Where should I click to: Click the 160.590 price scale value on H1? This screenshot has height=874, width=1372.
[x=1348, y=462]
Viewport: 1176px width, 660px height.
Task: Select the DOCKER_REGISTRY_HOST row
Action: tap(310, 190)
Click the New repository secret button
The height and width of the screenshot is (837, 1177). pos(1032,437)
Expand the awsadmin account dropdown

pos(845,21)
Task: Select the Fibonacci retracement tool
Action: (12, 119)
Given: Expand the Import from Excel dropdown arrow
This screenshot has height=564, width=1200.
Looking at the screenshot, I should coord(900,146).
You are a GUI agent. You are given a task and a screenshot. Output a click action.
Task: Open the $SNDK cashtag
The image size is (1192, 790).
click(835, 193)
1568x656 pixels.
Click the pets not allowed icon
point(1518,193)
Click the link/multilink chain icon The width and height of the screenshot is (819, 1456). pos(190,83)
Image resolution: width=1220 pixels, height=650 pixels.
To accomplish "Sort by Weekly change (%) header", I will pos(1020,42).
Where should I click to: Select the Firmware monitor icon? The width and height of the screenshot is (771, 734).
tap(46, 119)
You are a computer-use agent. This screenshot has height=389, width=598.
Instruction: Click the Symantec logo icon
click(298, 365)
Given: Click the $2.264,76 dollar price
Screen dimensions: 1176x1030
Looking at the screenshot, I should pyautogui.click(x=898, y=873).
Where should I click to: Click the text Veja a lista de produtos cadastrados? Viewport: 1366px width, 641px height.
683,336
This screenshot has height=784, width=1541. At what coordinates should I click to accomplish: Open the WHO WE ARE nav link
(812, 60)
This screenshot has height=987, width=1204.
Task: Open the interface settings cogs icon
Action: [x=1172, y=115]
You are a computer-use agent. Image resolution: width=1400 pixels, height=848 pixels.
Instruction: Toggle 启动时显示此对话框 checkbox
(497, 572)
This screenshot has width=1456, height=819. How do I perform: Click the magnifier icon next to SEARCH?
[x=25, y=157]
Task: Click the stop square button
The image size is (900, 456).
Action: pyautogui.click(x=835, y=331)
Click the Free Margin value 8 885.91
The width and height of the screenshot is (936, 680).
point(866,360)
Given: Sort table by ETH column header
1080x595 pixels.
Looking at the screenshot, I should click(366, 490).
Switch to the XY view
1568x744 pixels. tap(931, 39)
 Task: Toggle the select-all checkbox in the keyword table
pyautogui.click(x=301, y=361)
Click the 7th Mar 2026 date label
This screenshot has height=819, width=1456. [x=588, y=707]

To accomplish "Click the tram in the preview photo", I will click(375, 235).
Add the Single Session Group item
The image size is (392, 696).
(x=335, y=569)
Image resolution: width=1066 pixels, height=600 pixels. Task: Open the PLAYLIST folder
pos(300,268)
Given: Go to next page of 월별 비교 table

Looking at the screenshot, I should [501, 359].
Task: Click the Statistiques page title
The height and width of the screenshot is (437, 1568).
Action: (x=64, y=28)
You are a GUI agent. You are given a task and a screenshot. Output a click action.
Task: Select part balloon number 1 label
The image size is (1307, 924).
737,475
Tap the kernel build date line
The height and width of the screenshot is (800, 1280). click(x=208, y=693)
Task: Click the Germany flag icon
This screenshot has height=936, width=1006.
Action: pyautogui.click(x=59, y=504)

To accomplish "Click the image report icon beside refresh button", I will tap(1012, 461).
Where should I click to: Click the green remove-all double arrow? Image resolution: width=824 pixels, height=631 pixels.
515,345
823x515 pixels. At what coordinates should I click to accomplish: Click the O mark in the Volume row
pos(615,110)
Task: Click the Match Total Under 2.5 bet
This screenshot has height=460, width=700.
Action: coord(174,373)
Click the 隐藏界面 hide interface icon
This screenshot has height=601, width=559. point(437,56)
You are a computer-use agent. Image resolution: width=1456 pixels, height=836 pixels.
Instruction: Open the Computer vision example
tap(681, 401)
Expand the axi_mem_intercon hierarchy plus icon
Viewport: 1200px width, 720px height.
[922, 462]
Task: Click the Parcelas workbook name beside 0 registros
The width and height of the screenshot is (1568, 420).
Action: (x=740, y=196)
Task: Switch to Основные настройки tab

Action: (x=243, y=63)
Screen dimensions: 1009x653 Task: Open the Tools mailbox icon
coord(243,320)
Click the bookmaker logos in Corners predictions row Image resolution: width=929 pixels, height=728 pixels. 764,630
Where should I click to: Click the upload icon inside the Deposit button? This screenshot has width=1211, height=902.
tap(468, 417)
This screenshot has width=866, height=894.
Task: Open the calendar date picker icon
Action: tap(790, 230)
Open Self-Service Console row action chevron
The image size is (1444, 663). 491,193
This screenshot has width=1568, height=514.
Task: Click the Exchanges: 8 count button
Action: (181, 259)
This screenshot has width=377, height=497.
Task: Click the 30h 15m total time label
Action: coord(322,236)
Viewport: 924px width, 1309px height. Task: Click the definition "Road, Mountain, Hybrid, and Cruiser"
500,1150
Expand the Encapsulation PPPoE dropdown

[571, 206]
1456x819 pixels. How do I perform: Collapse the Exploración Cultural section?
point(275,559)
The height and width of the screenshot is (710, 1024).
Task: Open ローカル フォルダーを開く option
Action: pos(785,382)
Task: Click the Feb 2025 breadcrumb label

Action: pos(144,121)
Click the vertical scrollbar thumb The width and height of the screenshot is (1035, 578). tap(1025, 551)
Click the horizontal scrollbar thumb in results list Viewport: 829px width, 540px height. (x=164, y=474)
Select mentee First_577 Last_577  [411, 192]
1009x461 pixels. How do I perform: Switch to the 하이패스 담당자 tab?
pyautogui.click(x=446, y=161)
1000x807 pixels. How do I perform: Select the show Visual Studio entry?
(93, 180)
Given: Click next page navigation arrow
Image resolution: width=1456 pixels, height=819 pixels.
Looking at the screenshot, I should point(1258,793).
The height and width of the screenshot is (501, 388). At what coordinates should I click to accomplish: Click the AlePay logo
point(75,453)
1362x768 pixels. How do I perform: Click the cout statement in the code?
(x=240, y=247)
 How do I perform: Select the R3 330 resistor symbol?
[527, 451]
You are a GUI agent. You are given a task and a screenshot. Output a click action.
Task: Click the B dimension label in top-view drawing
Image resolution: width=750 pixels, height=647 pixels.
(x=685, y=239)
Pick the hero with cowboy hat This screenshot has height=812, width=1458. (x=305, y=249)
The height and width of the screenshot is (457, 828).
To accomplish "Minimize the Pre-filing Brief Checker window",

• **Task objective**
Turn the stretch of the records from their first line through the line containing "point(1518,193)" into a numbered list, leaving out any blank lines.

• **The completed task**
1. Where should I click to: Click the 160.590 price scale value on H1? This screenshot has height=874, width=1372.
2. [x=1348, y=462]
3. Viewport: 1176px width, 660px height.
4. Task: Select the DOCKER_REGISTRY_HOST row
5. Action: tap(310, 190)
6. Click the New repository secret button
7. The height and width of the screenshot is (837, 1177). pos(1032,437)
8. Expand the awsadmin account dropdown
9. pos(845,21)
10. Task: Select the Fibonacci retracement tool
11. Action: (12, 119)
12. Given: Expand the Import from Excel dropdown arrow
13. This screenshot has height=564, width=1200.
14. Looking at the screenshot, I should coord(900,146).
15. You are a GUI agent. You are given a task and a screenshot. Output a click action.
16. Task: Open the $SNDK cashtag
17. The image size is (1192, 790).
18. click(835, 193)
19. 1568x656 pixels.
20. Click the pets not allowed icon
21. point(1518,193)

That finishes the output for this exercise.